The court said in a statement that the measures were compatible with the country’s basic law because of the “extreme danger” posed by the pandemic.
Back in April, the government introduced local and nationwide measures to fight the third COVID-19 wave if the number of new infections per 100,000 people within seven days exceed 100 for more than three days. The new rules included nighttime curfews, school closures as well as stricter opening regulations for shops.

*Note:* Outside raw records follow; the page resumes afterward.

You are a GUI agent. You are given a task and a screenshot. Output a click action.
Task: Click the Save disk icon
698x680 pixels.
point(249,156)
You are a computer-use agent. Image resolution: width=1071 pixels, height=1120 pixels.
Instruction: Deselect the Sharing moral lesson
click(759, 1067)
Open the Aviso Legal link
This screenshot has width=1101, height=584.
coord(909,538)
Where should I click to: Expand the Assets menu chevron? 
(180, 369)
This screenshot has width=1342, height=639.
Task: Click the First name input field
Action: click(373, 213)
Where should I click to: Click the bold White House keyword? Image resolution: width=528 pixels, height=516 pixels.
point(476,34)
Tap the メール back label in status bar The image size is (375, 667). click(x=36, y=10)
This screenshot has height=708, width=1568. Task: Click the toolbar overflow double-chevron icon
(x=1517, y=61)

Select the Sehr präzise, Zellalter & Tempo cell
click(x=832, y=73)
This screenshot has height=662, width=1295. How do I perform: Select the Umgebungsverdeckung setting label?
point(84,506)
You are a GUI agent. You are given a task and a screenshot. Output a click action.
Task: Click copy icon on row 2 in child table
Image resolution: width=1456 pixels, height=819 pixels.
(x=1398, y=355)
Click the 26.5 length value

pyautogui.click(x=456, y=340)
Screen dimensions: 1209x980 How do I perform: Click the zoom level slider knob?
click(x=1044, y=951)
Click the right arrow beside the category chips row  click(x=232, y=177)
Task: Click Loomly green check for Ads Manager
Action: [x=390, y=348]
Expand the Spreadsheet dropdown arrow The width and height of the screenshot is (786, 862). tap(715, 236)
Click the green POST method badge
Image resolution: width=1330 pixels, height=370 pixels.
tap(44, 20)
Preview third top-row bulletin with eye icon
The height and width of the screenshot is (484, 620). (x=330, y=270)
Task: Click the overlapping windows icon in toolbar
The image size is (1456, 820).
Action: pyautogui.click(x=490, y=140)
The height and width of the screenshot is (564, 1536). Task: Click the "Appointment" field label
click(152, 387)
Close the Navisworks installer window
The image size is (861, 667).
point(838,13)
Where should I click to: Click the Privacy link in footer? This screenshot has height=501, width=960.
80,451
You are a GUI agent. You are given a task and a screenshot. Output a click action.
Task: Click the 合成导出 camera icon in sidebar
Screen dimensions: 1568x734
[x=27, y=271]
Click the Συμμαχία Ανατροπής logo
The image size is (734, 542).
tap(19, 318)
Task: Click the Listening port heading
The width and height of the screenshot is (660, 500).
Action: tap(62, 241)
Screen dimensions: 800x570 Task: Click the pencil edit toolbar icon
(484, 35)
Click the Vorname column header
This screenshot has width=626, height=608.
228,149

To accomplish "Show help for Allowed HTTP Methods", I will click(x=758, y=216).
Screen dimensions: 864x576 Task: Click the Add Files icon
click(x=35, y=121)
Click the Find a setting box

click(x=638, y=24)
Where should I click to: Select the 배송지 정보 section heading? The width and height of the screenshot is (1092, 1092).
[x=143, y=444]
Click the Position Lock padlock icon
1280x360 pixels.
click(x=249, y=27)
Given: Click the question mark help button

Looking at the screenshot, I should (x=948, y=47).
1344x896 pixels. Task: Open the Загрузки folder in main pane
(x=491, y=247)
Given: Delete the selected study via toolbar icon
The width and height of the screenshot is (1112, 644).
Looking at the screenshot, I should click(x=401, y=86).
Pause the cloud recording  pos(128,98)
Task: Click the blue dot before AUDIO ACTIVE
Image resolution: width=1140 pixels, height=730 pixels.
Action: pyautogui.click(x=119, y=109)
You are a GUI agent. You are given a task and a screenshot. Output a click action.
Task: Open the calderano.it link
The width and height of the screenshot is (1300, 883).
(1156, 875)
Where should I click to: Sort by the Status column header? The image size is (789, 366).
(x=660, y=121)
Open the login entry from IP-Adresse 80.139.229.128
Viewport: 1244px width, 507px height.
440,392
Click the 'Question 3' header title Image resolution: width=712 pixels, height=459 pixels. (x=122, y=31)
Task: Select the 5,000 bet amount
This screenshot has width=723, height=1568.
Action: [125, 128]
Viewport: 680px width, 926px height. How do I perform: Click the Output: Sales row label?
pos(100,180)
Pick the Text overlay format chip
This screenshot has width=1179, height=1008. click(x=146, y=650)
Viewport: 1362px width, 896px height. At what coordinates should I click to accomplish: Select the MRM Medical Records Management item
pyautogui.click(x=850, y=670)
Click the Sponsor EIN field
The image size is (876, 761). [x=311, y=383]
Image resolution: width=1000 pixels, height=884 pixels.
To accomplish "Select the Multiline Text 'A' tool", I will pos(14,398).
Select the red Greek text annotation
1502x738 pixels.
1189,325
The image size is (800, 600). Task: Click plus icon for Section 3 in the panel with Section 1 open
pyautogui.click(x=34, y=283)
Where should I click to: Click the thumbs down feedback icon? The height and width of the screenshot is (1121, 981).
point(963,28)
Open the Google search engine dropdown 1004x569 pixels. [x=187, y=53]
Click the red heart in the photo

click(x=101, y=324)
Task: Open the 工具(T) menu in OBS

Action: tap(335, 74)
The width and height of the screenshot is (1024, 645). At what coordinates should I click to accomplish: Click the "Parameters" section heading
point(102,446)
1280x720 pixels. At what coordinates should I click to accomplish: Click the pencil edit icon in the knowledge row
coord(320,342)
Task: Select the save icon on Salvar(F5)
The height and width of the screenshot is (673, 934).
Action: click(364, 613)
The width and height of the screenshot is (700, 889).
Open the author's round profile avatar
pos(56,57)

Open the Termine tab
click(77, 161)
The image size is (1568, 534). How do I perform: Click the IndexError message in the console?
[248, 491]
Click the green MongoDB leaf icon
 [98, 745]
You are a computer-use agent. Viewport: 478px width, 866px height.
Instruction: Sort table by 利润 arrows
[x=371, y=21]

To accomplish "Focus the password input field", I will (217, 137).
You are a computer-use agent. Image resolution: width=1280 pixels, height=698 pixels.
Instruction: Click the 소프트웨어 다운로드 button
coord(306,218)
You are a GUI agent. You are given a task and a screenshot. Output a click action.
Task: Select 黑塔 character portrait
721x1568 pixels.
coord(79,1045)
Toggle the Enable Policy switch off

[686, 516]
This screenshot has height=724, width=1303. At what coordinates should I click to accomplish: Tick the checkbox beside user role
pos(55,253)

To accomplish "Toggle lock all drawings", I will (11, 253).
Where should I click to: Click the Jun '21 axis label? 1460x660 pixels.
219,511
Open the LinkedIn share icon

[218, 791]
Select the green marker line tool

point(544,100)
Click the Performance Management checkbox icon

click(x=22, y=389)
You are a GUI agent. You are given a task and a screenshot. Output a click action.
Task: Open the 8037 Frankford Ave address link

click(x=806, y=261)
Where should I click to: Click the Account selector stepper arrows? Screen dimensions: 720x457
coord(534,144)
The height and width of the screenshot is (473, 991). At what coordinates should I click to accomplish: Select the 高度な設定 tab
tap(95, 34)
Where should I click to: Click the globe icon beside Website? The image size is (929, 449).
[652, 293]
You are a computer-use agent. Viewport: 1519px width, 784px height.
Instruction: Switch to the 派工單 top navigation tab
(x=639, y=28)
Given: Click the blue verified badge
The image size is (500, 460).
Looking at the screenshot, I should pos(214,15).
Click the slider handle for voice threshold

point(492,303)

Germany is currently hit by the fourth COVID-19 wave with record infection numbers. The court’s decision came in the runup to a meeting of the country’s minister presidents with Chancellor Angela Merkel and her designated successor, Olaf Scholz, later on Tuesday in order to discuss tougher COVID-19 measures.
After the number of daily infections exceeded 76,000 for the first time since the start of the pandemic last week, the Robert Koch Institute (RKI) for infectious diseases registered 45,753 new COVID-19 infections within one day on Tuesday, slightly above last week’s level.
According to the German Intensive Care Availability Register (DIVI), the number of COVID-19 patients requiring treatment in intensive care units is nearing record levels and climbed to 4,636 on Tuesday.
Helge Braun, acting head of the Chancellor’s Office, called for a renewed “emergency brake” to deal with the fourth wave. “We are now in a situation in Germany that we always wanted to avoid: Our healthcare system is regionally overloaded,” he told the Funke media group.